2. ICR Considerations

ICR reading rates are still only marginally cost-justifiable, and so every consideration should be taken to provide for the best possible read rates. We recommend that all ICR customers have their documents test printed (if applicable) so that as many issues as possible are resolved before the site goes live with new documents.

A normal document read rate that would be considered good is probably around 60-70% doing a meter read type application as shown on the example stub. As these read rates are achieved during a batch process, saving the operator from keying 30-40% of the meter readings is a time savings that can be justified. Some stub layouts have already been set up for ICR, so if your application matches a previously set up configuration, it is recommended that you mimic that layout. Here are some of the issues to keep in mind as you design the ICR portion of your stub:

  • Character box shading: The location of the handwriting needs to be consistent for proper recognition. To ensure that the data is consistently placed, shaded boxes are provided. The shading should be done using "no-repro" blue or green "drop-out" ink, which will cause the shaded box to be invisible to the image camera. They should also not be printed solid, but be printed at a 100 and 50 screen. This will help keep an over-sensitive camera from seeing the ink even if it is within specifications.

  • Location of the ICR boxes: The boxes should have a clear band around them of at least 1/8th inch. The clearer the area surrounding the boxes, the better the chance of reading handwriting. The boxes often are not filled in properly, and if the handwriting strays out of the box, it can still be read if the area around it is the clear. The example we have above does not follow these rule for the "Amount Enclosed" text printed above the ICR boxes, and the read rates have suffered slightly because of this.

  • Spacing and Size: The boxes should be 2/10th of an inch square. The spacing between the boxes should be 1/10th inch.

  • ICR-Related Data: There are some times when the information filled in the ICR field will not be valid. In these cases, it is helpful to add some data to the OCR line to indicate that ICR is not to be performed. In the cases where the ICR data is a meter reading (as is the case above), the bill may be of a special type, where a meter reading is not desired, though the shaded boxes appear on the standard form. The meter reading may not be for the current month, so the billing month could be included on the OCR line for verification. These special cases should be considered while creating the bill so that the OCR line can be designed to include special (numeric) flags that will assist in getting the best performance possible.

  • ICR instructions: Information should be included somewhere on the bill on the importance of properly filling in the ICR boxes. An example of properly filled in boxes would also be helpful.

3. ICR Registration Mark

  • Importance of registration mark: When performing the ICR process, the software needs accurate alignment of the ICR boxes to find and interpret the handwriting properly. To provide the best possible read rates, a registration mark printed in black ink should be provided in perfect registration with the ICR box shading.

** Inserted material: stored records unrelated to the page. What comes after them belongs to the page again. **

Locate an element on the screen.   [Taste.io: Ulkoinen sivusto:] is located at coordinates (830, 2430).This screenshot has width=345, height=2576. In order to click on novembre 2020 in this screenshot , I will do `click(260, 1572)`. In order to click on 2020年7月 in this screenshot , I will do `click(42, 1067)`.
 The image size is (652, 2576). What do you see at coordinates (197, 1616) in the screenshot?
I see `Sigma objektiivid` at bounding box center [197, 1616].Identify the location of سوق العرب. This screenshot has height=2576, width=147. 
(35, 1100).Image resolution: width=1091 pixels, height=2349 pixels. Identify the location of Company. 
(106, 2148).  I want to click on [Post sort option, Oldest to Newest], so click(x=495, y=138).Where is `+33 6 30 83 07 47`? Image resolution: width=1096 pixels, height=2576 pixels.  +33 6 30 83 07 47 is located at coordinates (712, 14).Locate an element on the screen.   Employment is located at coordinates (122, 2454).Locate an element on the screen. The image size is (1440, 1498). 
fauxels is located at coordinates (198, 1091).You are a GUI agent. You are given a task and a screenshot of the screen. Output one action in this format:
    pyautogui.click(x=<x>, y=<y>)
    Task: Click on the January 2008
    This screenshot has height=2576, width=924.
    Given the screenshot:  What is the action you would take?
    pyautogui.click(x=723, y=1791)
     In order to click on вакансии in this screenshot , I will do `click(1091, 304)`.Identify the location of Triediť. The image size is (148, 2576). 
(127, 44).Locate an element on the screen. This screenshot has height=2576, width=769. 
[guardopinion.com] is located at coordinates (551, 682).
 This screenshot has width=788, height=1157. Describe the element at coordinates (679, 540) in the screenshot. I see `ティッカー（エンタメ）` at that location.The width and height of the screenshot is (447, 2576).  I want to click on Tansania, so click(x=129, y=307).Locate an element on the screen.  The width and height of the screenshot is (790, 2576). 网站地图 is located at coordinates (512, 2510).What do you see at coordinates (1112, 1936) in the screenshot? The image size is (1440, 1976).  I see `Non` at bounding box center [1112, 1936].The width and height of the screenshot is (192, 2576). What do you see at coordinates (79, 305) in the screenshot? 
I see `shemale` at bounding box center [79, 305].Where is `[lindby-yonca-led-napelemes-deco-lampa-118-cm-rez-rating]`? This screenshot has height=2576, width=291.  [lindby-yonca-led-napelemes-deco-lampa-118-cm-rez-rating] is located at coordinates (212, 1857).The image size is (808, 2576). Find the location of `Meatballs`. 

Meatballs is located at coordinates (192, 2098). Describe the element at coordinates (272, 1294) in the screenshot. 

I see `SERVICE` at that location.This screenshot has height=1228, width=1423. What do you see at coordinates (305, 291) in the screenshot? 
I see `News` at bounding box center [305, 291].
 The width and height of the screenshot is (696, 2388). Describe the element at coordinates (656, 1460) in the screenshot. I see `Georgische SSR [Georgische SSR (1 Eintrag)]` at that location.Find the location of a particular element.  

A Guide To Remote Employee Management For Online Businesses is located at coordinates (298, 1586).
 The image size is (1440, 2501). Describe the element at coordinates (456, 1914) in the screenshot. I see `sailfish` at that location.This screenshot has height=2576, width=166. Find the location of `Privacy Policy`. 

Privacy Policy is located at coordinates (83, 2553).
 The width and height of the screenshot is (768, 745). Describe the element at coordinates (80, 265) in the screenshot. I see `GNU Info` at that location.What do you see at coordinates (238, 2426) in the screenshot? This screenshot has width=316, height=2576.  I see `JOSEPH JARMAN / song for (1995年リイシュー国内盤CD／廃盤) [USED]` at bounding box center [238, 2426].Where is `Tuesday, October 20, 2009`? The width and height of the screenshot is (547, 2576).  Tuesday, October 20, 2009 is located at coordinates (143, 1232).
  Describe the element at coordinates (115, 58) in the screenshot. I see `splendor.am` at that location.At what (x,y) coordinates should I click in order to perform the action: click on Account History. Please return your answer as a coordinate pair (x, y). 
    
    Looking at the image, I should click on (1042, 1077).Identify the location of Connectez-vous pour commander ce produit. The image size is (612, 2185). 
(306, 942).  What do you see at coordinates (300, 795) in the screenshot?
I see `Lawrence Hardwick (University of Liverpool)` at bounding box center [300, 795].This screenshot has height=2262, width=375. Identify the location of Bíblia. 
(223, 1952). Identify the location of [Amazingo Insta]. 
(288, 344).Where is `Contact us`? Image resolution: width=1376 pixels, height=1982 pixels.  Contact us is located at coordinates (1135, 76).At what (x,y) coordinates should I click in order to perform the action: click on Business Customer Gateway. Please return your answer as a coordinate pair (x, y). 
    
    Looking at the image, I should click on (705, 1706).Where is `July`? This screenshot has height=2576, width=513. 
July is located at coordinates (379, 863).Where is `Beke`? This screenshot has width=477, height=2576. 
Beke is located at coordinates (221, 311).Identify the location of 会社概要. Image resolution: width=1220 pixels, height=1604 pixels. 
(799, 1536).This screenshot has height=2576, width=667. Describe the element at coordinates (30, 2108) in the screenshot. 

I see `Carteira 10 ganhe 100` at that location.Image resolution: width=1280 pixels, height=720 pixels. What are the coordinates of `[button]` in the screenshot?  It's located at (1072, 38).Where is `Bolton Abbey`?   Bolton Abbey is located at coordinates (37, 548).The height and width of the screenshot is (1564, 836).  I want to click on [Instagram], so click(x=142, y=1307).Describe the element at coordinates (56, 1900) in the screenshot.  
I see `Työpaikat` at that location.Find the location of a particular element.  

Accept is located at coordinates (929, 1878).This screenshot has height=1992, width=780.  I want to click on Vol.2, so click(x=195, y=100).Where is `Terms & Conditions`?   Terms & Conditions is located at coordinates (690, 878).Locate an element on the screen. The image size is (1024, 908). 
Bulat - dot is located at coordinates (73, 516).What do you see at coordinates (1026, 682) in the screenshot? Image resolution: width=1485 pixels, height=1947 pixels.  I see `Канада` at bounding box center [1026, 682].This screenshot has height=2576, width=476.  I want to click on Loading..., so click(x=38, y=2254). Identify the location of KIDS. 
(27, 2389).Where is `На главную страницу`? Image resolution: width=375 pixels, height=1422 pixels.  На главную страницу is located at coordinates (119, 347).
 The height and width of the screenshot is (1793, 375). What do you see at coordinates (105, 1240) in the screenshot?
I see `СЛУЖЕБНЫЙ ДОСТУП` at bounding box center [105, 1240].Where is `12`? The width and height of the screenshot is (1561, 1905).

Without this registration mark, the ICR process will suffer a large read rate decline. A loss of 20-30% could occur.

  • Type of mark: The registration mark should be a crossbar made of a vertical and horizontal line, or a corner (as the example above uses). This allows horizontal and vertical adjustment to be done of the image in the digital realm before processing the handwriting. The line should be of medium thickness, enough to provide a clear black line when imaged. Since we generally image documents at 200 DPI, the thickness should be probably about 5-8 pixels wide, making it about .025 to .040 inch wide. Outward from the corner of intersection of these lines, there should be no other printed information for at least 3/8th inch.

  • Preprinted Forms: When using drop out ink, a preprinted form is often used to eliminate the need for a two color laser production printer. When the document is pre-printed with the ICR boxes and customer logo, etc. the registration mark should be also be printed in black ink with careful attention to the registration of the print of each color. It is critical to keep the relative position of the ICR boxes to the registration mark perfectly consistent.

  • Multiple Registration Marks: There are times when it can be helpful to provide more than one registration mark. When this is done, usually two marks are made – one each at opposite corners of the area where ICR is being performed. This allows the software to provide scaling and rotational correction of the image. In the current line of transports supported by Flex, this is not a large concern, as scanning is nearly always a flat and level operation, and the image pixel density is relatively constant. Scaling would not be a concern. If the installer sees a scanning product in the future for their customer that may provide a less reliable image and may need these types of correction, plan up-front for registration marks at the top-left and bottom-right (or similar) so that we are ready to implement the new hardware down the road with little or no changes to the customer’s document(s).